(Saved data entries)
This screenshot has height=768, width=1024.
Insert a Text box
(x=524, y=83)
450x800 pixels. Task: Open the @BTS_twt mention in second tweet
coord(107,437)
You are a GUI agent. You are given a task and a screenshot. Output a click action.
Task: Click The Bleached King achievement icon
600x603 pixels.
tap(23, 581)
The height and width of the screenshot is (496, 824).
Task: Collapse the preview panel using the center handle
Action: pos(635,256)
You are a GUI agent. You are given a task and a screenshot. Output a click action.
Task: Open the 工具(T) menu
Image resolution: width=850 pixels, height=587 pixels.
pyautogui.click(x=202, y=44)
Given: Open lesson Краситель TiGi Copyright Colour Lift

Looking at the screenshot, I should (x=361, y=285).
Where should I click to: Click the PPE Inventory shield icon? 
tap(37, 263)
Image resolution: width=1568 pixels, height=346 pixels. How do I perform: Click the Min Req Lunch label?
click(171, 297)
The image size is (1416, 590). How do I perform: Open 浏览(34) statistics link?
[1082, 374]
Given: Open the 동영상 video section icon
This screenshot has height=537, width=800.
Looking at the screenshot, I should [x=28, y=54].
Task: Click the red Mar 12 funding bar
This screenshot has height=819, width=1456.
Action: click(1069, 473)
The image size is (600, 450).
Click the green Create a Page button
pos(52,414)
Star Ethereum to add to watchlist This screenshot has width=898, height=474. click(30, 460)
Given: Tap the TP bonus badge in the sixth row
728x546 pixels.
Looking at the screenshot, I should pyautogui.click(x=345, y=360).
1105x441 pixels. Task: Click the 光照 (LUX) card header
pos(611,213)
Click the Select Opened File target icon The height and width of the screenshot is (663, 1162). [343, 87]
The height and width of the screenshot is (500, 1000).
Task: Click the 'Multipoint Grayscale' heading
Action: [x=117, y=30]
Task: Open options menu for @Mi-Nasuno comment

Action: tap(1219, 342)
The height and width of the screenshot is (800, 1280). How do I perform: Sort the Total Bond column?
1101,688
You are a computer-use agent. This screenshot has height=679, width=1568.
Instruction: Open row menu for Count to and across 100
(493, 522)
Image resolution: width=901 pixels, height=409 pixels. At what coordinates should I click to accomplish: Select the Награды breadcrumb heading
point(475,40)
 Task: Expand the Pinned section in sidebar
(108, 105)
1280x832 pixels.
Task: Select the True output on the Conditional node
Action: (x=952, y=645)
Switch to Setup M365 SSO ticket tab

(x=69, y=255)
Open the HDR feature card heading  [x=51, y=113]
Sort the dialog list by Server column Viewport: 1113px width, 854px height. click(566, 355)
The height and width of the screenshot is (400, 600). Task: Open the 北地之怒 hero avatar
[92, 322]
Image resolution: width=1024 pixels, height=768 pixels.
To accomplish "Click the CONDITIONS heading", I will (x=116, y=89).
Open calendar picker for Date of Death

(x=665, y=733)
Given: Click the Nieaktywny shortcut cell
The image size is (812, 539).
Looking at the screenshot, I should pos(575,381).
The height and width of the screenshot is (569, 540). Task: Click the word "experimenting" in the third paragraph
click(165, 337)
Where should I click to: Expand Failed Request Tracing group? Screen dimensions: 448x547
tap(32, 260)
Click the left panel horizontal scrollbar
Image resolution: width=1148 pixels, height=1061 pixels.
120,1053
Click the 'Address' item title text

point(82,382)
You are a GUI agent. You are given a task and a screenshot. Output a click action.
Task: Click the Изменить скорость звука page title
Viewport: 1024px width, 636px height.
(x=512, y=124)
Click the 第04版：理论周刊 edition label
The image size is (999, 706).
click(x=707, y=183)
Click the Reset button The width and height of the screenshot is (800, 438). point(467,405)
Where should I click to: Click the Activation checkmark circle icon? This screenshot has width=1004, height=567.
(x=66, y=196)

• **What the task asks**
Every record must be output again with its wording unchanged.

• **Response to the task**
This screenshot has height=768, width=1024.
Insert a Text box
(x=524, y=83)
450x800 pixels. Task: Open the @BTS_twt mention in second tweet
coord(107,437)
You are a GUI agent. You are given a task and a screenshot. Output a click action.
Task: Click The Bleached King achievement icon
600x603 pixels.
tap(23, 581)
The height and width of the screenshot is (496, 824).
Task: Collapse the preview panel using the center handle
Action: pos(635,256)
You are a GUI agent. You are given a task and a screenshot. Output a click action.
Task: Open the 工具(T) menu
Image resolution: width=850 pixels, height=587 pixels.
pyautogui.click(x=202, y=44)
Given: Open lesson Краситель TiGi Copyright Colour Lift

Looking at the screenshot, I should (x=361, y=285).
Where should I click to: Click the PPE Inventory shield icon? 
tap(37, 263)
Image resolution: width=1568 pixels, height=346 pixels. How do I perform: Click the Min Req Lunch label?
click(171, 297)
The image size is (1416, 590). How do I perform: Open 浏览(34) statistics link?
[1082, 374]
Given: Open the 동영상 video section icon
This screenshot has height=537, width=800.
Looking at the screenshot, I should [x=28, y=54].
Task: Click the red Mar 12 funding bar
This screenshot has height=819, width=1456.
Action: click(1069, 473)
The image size is (600, 450).
Click the green Create a Page button
pos(52,414)
Star Ethereum to add to watchlist This screenshot has width=898, height=474. click(30, 460)
Given: Tap the TP bonus badge in the sixth row
728x546 pixels.
Looking at the screenshot, I should pyautogui.click(x=345, y=360).
1105x441 pixels. Task: Click the 光照 (LUX) card header
pos(611,213)
Click the Select Opened File target icon The height and width of the screenshot is (663, 1162). [343, 87]
The height and width of the screenshot is (500, 1000).
Task: Click the 'Multipoint Grayscale' heading
Action: [x=117, y=30]
Task: Open options menu for @Mi-Nasuno comment

Action: tap(1219, 342)
The height and width of the screenshot is (800, 1280). How do I perform: Sort the Total Bond column?
1101,688
You are a computer-use agent. This screenshot has height=679, width=1568.
Instruction: Open row menu for Count to and across 100
(493, 522)
Image resolution: width=901 pixels, height=409 pixels. At what coordinates should I click to accomplish: Select the Награды breadcrumb heading
point(475,40)
 Task: Expand the Pinned section in sidebar
(108, 105)
1280x832 pixels.
Task: Select the True output on the Conditional node
Action: (x=952, y=645)
Switch to Setup M365 SSO ticket tab

(x=69, y=255)
Open the HDR feature card heading  [x=51, y=113]
Sort the dialog list by Server column Viewport: 1113px width, 854px height. click(566, 355)
The height and width of the screenshot is (400, 600). Task: Open the 北地之怒 hero avatar
[92, 322]
Image resolution: width=1024 pixels, height=768 pixels.
To accomplish "Click the CONDITIONS heading", I will (x=116, y=89).
Open calendar picker for Date of Death

(x=665, y=733)
Given: Click the Nieaktywny shortcut cell
The image size is (812, 539).
Looking at the screenshot, I should pos(575,381).
The height and width of the screenshot is (569, 540). Task: Click the word "experimenting" in the third paragraph
click(165, 337)
Where should I click to: Expand Failed Request Tracing group? Screen dimensions: 448x547
tap(32, 260)
Click the left panel horizontal scrollbar
Image resolution: width=1148 pixels, height=1061 pixels.
120,1053
Click the 'Address' item title text

point(82,382)
You are a GUI agent. You are given a task and a screenshot. Output a click action.
Task: Click the Изменить скорость звука page title
Viewport: 1024px width, 636px height.
(x=512, y=124)
Click the 第04版：理论周刊 edition label
The image size is (999, 706).
click(x=707, y=183)
Click the Reset button The width and height of the screenshot is (800, 438). point(467,405)
Where should I click to: Click the Activation checkmark circle icon? This screenshot has width=1004, height=567.
(x=66, y=196)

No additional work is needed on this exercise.